Tuesday, November 30, 2010

I Love A Good Drama



Should States Opt Out Of Medicaid?
Some states are complaining that the massive expansion of Medicaid under the Patient Protection and Affordable Care Act (aka, ObamaCare) will impose so many new costs and regulations that they are considering opting out of the 45-year-old program.
That would be a big step, one that no state has ever taken.  Is it advisable?  Not if there is a reasonable way to resolve the current fiscal and regulatory challenges.  Is it doable?  Probably, but it would mean big changes.
Here are the changes:
First, Medicaid, through Targeted Case Management is the largest funding stream in child welfare.  This would mean the state would have to drastically cut its foster care programming.
Perhaps one could argue that a foster child could be covered through state insurance exchanges.  Then again, one could ask why insurance companies will not cover basic psychological services and congenital conditions, or even recognize autism and approve coverage as a medical condition.
Now, you have a larger population of children who will not have access to medical resources.  
Traditionally, when a child cannot access basic medical coverage, the default is placement in the foster care system.  The child is removed, voluntarily, from the home to be placed in residential or even long term care.  The grounds for this removal are neglect, failure to provide for the necessary care of the child.  Now, the foster care population increases ten-fold.

# [Exercise brief]
According to the post on states opting out of Medicaid, what is the largest funding stream in child welfare?

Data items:

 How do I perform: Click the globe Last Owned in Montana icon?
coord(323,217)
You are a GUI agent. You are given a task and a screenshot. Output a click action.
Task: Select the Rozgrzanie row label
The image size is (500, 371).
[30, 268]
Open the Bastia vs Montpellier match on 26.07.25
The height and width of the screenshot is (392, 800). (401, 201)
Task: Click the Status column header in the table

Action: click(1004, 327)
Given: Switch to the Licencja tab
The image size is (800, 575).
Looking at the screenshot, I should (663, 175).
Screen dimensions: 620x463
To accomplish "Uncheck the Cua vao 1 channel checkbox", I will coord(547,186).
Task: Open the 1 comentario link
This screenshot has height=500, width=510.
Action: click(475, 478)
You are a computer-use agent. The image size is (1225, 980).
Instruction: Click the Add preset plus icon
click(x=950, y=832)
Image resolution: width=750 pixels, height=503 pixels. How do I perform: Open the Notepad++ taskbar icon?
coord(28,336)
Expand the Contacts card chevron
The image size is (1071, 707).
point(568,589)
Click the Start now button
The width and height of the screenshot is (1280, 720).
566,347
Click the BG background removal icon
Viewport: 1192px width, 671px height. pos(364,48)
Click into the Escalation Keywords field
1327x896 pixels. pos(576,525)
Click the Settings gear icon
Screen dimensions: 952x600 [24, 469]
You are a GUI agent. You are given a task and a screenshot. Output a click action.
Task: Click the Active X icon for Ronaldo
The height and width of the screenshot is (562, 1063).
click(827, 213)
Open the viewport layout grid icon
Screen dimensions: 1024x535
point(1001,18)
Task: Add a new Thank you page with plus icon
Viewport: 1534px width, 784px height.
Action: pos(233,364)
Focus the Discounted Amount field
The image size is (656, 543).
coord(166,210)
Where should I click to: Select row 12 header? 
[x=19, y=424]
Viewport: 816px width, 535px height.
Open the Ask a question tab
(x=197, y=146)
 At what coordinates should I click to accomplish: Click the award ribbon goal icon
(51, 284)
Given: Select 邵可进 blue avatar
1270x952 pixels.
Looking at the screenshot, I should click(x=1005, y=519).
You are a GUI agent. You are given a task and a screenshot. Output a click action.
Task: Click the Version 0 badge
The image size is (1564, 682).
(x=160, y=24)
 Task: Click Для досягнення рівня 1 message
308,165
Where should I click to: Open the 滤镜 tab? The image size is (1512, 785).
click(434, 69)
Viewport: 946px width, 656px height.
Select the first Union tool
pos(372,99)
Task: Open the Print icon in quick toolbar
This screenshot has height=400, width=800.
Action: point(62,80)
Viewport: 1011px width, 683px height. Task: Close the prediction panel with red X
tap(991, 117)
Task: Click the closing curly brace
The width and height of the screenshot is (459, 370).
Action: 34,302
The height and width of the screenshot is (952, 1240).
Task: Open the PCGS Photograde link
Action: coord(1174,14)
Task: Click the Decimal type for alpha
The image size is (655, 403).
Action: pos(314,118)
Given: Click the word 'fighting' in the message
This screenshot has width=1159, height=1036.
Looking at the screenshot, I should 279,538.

# [Output of the exercise]
Medicaid, through Targeted Case Management.